— START EXTRACTED DATA —

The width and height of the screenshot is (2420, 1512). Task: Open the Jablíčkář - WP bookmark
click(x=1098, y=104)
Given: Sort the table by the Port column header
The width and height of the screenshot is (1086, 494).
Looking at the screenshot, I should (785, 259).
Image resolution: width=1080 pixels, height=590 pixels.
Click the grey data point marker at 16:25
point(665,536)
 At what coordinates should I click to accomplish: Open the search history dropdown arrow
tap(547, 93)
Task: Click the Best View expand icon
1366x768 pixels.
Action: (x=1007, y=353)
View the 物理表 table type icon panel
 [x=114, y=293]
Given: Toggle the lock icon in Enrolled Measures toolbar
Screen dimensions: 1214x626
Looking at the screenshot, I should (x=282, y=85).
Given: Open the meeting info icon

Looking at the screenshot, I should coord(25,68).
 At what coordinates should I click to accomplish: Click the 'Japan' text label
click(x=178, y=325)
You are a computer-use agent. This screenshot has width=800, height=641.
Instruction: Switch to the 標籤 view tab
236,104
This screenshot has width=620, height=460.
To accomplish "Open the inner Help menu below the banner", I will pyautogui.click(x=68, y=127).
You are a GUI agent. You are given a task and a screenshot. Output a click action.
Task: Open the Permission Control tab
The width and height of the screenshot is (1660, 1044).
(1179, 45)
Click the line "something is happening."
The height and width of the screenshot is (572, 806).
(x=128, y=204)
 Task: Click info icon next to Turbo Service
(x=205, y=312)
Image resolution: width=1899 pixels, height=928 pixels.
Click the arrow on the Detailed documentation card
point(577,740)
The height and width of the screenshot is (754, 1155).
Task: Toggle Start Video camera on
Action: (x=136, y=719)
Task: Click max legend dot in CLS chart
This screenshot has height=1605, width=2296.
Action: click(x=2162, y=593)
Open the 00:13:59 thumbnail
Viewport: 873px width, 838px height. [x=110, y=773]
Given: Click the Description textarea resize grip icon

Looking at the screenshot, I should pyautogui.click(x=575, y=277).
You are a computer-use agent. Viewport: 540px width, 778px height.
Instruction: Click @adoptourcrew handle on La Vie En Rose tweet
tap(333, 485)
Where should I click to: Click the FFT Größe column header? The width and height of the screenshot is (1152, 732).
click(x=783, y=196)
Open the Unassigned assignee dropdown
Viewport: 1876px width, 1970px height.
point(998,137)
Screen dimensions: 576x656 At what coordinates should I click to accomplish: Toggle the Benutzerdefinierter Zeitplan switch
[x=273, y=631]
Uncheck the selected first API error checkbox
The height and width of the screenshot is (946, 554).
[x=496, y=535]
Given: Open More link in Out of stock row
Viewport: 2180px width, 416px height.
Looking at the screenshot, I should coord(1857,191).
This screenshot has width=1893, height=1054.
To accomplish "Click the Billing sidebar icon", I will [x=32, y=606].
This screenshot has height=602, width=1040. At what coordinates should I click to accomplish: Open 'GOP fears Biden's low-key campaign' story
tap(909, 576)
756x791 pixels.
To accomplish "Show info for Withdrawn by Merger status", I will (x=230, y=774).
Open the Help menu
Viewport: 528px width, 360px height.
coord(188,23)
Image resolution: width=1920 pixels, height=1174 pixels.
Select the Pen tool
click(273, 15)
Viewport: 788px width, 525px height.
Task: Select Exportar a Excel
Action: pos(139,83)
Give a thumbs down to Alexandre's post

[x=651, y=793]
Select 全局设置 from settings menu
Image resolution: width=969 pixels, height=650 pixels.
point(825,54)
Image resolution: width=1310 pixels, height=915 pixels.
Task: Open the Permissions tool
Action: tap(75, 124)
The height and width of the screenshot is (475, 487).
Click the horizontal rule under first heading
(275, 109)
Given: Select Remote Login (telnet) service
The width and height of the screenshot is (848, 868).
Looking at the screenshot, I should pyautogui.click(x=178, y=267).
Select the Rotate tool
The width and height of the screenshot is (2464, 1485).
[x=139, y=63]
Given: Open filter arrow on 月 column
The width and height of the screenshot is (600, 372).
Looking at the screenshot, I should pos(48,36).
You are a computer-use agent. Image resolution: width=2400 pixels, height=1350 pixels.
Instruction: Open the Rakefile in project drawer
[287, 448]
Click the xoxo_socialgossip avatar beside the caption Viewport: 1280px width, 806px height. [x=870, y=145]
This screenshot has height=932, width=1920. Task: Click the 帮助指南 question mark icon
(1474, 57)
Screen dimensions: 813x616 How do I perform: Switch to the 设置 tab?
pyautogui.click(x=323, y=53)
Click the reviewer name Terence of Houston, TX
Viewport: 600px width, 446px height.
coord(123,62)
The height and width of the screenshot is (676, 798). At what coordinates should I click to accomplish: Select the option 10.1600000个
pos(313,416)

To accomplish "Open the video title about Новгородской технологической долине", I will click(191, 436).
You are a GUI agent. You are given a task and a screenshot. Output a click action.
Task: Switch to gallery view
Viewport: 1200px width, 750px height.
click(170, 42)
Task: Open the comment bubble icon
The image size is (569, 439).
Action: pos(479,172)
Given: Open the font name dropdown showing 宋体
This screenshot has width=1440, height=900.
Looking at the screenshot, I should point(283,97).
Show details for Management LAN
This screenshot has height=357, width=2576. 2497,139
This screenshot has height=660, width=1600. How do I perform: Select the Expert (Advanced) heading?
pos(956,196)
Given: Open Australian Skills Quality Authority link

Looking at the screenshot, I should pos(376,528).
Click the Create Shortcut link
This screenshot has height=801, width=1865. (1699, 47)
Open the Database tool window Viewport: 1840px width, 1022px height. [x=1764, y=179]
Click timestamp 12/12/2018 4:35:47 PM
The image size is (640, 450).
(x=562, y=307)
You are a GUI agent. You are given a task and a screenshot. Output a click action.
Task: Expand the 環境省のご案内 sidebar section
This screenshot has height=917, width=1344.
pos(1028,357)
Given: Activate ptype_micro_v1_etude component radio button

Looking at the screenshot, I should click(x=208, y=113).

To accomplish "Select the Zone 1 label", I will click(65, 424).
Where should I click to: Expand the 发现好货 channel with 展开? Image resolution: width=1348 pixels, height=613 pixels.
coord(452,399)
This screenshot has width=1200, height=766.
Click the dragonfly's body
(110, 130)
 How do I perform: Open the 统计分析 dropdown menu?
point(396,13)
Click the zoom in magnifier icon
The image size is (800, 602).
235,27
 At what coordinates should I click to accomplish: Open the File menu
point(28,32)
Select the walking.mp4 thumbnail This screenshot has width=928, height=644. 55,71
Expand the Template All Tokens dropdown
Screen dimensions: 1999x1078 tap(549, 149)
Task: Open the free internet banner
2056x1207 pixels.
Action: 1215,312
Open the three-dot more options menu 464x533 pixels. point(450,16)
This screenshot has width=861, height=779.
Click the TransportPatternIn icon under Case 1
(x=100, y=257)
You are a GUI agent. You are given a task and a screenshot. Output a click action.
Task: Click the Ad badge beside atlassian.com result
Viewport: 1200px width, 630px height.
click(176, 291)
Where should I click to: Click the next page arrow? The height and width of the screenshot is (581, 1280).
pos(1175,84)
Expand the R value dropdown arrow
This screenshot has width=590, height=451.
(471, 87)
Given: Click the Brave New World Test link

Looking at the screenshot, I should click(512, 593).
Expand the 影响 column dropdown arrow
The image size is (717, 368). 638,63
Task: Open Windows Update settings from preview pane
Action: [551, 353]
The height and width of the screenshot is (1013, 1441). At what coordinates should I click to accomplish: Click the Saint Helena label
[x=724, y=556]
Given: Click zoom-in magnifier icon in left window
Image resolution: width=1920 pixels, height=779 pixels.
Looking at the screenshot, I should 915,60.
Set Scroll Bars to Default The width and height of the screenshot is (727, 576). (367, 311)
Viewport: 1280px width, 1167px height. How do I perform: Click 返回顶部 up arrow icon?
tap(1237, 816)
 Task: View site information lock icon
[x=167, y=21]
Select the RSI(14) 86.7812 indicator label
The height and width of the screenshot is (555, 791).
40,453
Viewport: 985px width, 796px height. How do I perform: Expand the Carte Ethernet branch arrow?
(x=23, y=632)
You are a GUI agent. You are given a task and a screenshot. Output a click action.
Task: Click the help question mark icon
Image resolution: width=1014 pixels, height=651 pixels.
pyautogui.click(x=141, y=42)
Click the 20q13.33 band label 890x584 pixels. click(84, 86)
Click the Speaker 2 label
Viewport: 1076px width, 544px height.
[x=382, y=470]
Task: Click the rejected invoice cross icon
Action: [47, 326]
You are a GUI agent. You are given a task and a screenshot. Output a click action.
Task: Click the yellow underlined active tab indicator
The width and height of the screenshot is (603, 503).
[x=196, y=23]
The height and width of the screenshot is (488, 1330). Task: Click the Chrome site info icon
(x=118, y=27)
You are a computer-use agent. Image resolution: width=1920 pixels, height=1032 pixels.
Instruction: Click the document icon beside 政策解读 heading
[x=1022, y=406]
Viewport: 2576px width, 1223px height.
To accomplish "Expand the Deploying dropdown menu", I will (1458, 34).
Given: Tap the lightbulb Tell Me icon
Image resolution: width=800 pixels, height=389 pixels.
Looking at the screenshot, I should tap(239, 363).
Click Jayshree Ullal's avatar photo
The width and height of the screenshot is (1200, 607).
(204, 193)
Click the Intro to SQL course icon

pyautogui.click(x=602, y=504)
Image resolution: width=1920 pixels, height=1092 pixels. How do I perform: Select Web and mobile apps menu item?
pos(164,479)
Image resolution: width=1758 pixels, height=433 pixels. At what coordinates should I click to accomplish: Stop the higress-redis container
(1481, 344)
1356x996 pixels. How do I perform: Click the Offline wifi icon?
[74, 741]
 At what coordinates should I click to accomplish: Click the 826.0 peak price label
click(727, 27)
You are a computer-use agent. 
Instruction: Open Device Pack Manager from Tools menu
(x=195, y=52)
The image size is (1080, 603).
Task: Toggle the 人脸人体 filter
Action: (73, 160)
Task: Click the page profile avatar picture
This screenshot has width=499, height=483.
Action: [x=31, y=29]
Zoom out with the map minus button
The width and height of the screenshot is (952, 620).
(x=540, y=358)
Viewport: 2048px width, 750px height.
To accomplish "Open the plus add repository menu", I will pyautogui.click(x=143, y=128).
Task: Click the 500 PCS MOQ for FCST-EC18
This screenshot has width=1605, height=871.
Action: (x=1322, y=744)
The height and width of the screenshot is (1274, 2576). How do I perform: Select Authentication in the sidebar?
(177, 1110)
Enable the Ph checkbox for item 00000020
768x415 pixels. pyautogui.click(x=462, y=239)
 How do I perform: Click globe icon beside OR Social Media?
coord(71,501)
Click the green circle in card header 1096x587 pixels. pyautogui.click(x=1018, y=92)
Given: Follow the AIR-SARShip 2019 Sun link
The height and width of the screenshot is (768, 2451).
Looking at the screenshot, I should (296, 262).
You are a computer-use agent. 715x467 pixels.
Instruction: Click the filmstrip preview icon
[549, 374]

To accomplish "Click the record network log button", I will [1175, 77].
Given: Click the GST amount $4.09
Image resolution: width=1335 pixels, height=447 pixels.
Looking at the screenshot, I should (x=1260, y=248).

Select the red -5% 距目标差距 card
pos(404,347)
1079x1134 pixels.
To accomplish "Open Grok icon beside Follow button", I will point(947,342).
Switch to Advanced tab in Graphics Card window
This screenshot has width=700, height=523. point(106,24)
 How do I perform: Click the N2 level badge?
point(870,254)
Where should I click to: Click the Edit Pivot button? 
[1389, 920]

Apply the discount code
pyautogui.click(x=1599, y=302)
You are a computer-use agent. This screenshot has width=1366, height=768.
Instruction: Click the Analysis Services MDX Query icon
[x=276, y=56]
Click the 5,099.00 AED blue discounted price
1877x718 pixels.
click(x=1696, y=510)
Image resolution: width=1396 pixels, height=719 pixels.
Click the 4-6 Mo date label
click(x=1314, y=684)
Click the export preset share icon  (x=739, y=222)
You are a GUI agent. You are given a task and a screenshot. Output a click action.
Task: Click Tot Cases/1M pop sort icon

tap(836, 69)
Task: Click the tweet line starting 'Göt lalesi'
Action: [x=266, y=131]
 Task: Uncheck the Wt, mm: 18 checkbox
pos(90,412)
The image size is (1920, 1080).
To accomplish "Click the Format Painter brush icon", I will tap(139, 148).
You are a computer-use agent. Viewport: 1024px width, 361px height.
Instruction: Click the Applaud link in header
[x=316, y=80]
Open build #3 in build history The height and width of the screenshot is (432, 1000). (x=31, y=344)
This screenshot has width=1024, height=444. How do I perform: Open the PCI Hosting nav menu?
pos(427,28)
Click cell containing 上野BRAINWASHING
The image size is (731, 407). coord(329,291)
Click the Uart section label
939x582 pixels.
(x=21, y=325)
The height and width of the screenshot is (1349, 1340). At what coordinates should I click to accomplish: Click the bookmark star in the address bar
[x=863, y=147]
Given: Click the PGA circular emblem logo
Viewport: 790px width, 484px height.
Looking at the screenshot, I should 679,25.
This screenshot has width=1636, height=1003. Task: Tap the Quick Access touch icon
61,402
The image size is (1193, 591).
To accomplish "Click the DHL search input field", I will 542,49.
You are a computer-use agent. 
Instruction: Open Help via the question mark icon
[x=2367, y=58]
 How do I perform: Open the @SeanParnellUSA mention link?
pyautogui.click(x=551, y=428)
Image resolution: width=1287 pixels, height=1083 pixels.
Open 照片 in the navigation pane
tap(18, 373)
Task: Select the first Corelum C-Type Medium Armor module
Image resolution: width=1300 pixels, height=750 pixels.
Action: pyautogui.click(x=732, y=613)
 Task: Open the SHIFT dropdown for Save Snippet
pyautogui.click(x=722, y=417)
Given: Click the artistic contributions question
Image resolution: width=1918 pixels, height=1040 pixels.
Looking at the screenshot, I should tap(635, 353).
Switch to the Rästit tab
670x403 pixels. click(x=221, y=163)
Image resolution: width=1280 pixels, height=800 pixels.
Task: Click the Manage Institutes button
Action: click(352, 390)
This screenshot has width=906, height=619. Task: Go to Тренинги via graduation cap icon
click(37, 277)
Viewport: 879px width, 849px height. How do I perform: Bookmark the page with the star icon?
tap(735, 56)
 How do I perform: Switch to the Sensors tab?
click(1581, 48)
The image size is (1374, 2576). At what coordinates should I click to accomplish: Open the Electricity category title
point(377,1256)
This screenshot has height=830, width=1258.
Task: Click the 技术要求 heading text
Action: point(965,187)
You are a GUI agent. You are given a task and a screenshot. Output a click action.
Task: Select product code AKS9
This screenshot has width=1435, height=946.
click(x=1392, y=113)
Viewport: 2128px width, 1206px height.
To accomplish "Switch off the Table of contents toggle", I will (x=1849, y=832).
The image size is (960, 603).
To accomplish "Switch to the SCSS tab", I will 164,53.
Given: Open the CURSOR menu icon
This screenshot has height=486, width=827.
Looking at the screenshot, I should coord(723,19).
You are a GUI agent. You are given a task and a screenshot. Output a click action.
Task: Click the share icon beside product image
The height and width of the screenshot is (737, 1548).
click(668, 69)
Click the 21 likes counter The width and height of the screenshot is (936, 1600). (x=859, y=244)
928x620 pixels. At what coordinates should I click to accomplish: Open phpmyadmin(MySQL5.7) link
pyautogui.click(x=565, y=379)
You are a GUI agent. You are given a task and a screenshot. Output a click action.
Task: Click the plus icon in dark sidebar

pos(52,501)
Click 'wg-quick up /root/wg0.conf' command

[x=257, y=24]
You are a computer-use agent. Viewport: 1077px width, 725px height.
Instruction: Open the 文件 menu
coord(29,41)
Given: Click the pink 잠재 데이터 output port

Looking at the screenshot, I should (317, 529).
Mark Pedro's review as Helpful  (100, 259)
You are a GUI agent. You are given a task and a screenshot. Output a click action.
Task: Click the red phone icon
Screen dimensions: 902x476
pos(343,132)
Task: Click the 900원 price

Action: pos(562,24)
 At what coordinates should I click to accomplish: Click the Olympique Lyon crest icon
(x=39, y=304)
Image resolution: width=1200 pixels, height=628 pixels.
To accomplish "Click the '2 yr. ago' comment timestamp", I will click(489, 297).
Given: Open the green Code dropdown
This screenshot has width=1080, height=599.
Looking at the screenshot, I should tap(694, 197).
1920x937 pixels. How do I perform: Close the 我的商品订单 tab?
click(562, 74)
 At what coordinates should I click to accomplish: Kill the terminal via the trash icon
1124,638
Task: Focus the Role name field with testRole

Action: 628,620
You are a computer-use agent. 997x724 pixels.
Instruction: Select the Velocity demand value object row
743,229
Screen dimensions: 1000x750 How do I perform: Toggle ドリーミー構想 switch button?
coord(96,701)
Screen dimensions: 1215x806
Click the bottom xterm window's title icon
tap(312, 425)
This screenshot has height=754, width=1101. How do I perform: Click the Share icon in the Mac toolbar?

— END EXTRACTED DATA —

Pick out every line of the items above that contains the word "header", and copy each one.

| REPLY TO THE EXERCISE |
Given: Sort the table by the Port column header
Where should I click to: Click the FFT Größe column header? The width and height of the screenshot is (1152, 732).
Click the green circle in card header 1096x587 pixels. pyautogui.click(x=1018, y=92)
Instruction: Click the Applaud link in header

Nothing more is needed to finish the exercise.